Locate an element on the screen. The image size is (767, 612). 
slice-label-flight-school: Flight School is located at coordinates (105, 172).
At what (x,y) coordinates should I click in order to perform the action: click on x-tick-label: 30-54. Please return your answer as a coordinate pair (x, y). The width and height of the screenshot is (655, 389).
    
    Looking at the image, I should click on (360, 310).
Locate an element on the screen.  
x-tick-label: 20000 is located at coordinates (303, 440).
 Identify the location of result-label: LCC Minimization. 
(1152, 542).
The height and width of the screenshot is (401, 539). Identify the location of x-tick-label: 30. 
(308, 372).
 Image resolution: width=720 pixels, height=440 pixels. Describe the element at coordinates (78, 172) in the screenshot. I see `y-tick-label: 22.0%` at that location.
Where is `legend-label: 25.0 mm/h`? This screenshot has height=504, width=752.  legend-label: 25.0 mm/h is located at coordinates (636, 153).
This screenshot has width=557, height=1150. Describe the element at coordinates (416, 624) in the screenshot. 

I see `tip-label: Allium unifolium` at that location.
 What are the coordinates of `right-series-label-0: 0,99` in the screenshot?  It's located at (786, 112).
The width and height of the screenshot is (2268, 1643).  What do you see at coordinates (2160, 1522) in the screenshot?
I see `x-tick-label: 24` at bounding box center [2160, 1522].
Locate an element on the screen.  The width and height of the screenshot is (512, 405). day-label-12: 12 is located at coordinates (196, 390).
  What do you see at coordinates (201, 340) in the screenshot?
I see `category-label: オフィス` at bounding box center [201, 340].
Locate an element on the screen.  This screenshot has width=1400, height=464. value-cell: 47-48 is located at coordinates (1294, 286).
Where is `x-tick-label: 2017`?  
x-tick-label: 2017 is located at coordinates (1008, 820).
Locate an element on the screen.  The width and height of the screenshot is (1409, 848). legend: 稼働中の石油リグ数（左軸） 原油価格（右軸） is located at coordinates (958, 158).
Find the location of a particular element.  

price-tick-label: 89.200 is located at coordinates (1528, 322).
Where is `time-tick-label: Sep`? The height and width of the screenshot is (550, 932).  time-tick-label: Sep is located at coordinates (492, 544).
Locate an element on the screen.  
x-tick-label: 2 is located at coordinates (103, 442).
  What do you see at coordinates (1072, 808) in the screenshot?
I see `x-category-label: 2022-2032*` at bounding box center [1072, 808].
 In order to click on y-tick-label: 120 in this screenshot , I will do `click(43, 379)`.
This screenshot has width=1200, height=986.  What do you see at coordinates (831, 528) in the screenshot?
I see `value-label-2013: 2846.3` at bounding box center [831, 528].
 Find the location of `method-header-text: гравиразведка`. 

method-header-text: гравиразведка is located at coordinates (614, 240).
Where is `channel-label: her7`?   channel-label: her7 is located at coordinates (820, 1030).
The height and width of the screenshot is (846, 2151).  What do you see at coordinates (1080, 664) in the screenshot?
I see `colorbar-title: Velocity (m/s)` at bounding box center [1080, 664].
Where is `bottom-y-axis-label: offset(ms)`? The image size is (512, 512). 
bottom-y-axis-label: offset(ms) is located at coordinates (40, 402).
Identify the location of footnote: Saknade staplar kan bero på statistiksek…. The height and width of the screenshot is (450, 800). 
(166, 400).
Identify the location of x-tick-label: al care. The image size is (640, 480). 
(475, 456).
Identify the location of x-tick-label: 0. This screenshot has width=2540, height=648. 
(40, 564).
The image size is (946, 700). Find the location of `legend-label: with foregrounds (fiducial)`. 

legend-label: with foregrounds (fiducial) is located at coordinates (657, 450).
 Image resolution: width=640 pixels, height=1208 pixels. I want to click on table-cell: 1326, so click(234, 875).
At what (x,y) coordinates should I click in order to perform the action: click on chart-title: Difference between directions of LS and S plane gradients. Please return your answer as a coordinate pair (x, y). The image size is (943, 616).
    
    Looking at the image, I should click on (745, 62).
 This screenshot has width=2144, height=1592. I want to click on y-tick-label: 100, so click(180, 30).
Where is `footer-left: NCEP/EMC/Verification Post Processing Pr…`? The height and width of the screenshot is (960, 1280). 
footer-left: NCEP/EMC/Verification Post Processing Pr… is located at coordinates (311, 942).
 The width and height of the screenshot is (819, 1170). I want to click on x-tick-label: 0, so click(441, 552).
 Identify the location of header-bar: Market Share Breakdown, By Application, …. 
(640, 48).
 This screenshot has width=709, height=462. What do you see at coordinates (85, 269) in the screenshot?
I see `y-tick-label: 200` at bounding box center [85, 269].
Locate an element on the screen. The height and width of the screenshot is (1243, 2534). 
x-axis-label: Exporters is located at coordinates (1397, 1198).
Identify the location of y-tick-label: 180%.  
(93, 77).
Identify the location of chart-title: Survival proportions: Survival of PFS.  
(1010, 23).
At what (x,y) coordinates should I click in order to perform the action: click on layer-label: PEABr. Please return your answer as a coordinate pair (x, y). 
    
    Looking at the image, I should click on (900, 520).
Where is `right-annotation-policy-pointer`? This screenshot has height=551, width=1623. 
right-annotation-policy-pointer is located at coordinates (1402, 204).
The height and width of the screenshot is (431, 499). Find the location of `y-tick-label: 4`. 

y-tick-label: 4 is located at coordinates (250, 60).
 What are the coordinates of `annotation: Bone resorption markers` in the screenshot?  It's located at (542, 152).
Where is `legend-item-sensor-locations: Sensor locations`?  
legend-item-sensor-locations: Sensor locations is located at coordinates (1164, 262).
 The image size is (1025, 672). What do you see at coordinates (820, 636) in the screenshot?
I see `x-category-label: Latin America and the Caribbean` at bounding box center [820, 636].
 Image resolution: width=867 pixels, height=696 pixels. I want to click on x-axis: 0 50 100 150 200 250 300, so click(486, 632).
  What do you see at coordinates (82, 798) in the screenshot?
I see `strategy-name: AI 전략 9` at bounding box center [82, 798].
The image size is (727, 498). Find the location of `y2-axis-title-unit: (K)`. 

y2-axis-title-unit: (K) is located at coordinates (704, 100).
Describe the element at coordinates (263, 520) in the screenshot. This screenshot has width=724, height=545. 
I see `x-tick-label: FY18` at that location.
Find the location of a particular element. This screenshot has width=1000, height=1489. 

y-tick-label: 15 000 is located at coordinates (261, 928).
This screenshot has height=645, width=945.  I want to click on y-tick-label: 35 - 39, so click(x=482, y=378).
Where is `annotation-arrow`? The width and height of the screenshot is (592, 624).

> **HOW TO COMPLETE THIS TASK**
Print every line of the material above word for word, with nothing changed.

> **SOLUTION FOR THIS TASK**
Locate an element on the screen. The image size is (767, 612). 
slice-label-flight-school: Flight School is located at coordinates (105, 172).
At what (x,y) coordinates should I click in order to perform the action: click on x-tick-label: 30-54. Please return your answer as a coordinate pair (x, y). The width and height of the screenshot is (655, 389).
    
    Looking at the image, I should click on (360, 310).
Locate an element on the screen.  
x-tick-label: 20000 is located at coordinates (303, 440).
 Identify the location of result-label: LCC Minimization. 
(1152, 542).
The height and width of the screenshot is (401, 539). Identify the location of x-tick-label: 30. 
(308, 372).
 Image resolution: width=720 pixels, height=440 pixels. Describe the element at coordinates (78, 172) in the screenshot. I see `y-tick-label: 22.0%` at that location.
Where is `legend-label: 25.0 mm/h`? This screenshot has height=504, width=752.  legend-label: 25.0 mm/h is located at coordinates (636, 153).
This screenshot has width=557, height=1150. Describe the element at coordinates (416, 624) in the screenshot. 

I see `tip-label: Allium unifolium` at that location.
 What are the coordinates of `right-series-label-0: 0,99` in the screenshot?  It's located at (786, 112).
The width and height of the screenshot is (2268, 1643).  What do you see at coordinates (2160, 1522) in the screenshot?
I see `x-tick-label: 24` at bounding box center [2160, 1522].
Locate an element on the screen.  The width and height of the screenshot is (512, 405). day-label-12: 12 is located at coordinates (196, 390).
  What do you see at coordinates (201, 340) in the screenshot?
I see `category-label: オフィス` at bounding box center [201, 340].
Locate an element on the screen.  This screenshot has width=1400, height=464. value-cell: 47-48 is located at coordinates (1294, 286).
Where is `x-tick-label: 2017`?  
x-tick-label: 2017 is located at coordinates (1008, 820).
Locate an element on the screen.  The width and height of the screenshot is (1409, 848). legend: 稼働中の石油リグ数（左軸） 原油価格（右軸） is located at coordinates (958, 158).
Find the location of a particular element.  

price-tick-label: 89.200 is located at coordinates (1528, 322).
Where is `time-tick-label: Sep`? The height and width of the screenshot is (550, 932).  time-tick-label: Sep is located at coordinates (492, 544).
Locate an element on the screen.  
x-tick-label: 2 is located at coordinates (103, 442).
  What do you see at coordinates (1072, 808) in the screenshot?
I see `x-category-label: 2022-2032*` at bounding box center [1072, 808].
 In order to click on y-tick-label: 120 in this screenshot , I will do `click(43, 379)`.
This screenshot has width=1200, height=986.  What do you see at coordinates (831, 528) in the screenshot?
I see `value-label-2013: 2846.3` at bounding box center [831, 528].
 Find the location of `method-header-text: гравиразведка`. 

method-header-text: гравиразведка is located at coordinates (614, 240).
Where is `channel-label: her7`?   channel-label: her7 is located at coordinates (820, 1030).
The height and width of the screenshot is (846, 2151).  What do you see at coordinates (1080, 664) in the screenshot?
I see `colorbar-title: Velocity (m/s)` at bounding box center [1080, 664].
Where is `bottom-y-axis-label: offset(ms)`? The image size is (512, 512). 
bottom-y-axis-label: offset(ms) is located at coordinates (40, 402).
Identify the location of footnote: Saknade staplar kan bero på statistiksek…. The height and width of the screenshot is (450, 800). 
(166, 400).
Identify the location of x-tick-label: al care. The image size is (640, 480). 
(475, 456).
Identify the location of x-tick-label: 0. This screenshot has width=2540, height=648. 
(40, 564).
The image size is (946, 700). Find the location of `legend-label: with foregrounds (fiducial)`. 

legend-label: with foregrounds (fiducial) is located at coordinates (657, 450).
 Image resolution: width=640 pixels, height=1208 pixels. I want to click on table-cell: 1326, so click(234, 875).
At what (x,y) coordinates should I click in order to perform the action: click on chart-title: Difference between directions of LS and S plane gradients. Please return your answer as a coordinate pair (x, y). The image size is (943, 616).
    
    Looking at the image, I should click on (745, 62).
 This screenshot has width=2144, height=1592. I want to click on y-tick-label: 100, so click(180, 30).
Where is `footer-left: NCEP/EMC/Verification Post Processing Pr…`? The height and width of the screenshot is (960, 1280). 
footer-left: NCEP/EMC/Verification Post Processing Pr… is located at coordinates (311, 942).
 The width and height of the screenshot is (819, 1170). I want to click on x-tick-label: 0, so click(441, 552).
 Identify the location of header-bar: Market Share Breakdown, By Application, …. 
(640, 48).
 This screenshot has width=709, height=462. What do you see at coordinates (85, 269) in the screenshot?
I see `y-tick-label: 200` at bounding box center [85, 269].
Locate an element on the screen. The height and width of the screenshot is (1243, 2534). 
x-axis-label: Exporters is located at coordinates (1397, 1198).
Identify the location of y-tick-label: 180%.  
(93, 77).
Identify the location of chart-title: Survival proportions: Survival of PFS.  
(1010, 23).
At what (x,y) coordinates should I click in order to perform the action: click on layer-label: PEABr. Please return your answer as a coordinate pair (x, y). 
    
    Looking at the image, I should click on (900, 520).
Where is `right-annotation-policy-pointer`? This screenshot has height=551, width=1623. 
right-annotation-policy-pointer is located at coordinates (1402, 204).
The height and width of the screenshot is (431, 499). Find the location of `y-tick-label: 4`. 

y-tick-label: 4 is located at coordinates (250, 60).
 What are the coordinates of `annotation: Bone resorption markers` in the screenshot?  It's located at (542, 152).
Where is `legend-item-sensor-locations: Sensor locations`?  
legend-item-sensor-locations: Sensor locations is located at coordinates (1164, 262).
 The image size is (1025, 672). What do you see at coordinates (820, 636) in the screenshot?
I see `x-category-label: Latin America and the Caribbean` at bounding box center [820, 636].
 Image resolution: width=867 pixels, height=696 pixels. I want to click on x-axis: 0 50 100 150 200 250 300, so click(486, 632).
  What do you see at coordinates (82, 798) in the screenshot?
I see `strategy-name: AI 전략 9` at bounding box center [82, 798].
The image size is (727, 498). Find the location of `y2-axis-title-unit: (K)`. 

y2-axis-title-unit: (K) is located at coordinates (704, 100).
Describe the element at coordinates (263, 520) in the screenshot. This screenshot has width=724, height=545. 
I see `x-tick-label: FY18` at that location.
Find the location of a particular element. This screenshot has width=1000, height=1489. 

y-tick-label: 15 000 is located at coordinates (261, 928).
This screenshot has height=645, width=945.  I want to click on y-tick-label: 35 - 39, so click(x=482, y=378).
Where is `annotation-arrow`? The width and height of the screenshot is (592, 624).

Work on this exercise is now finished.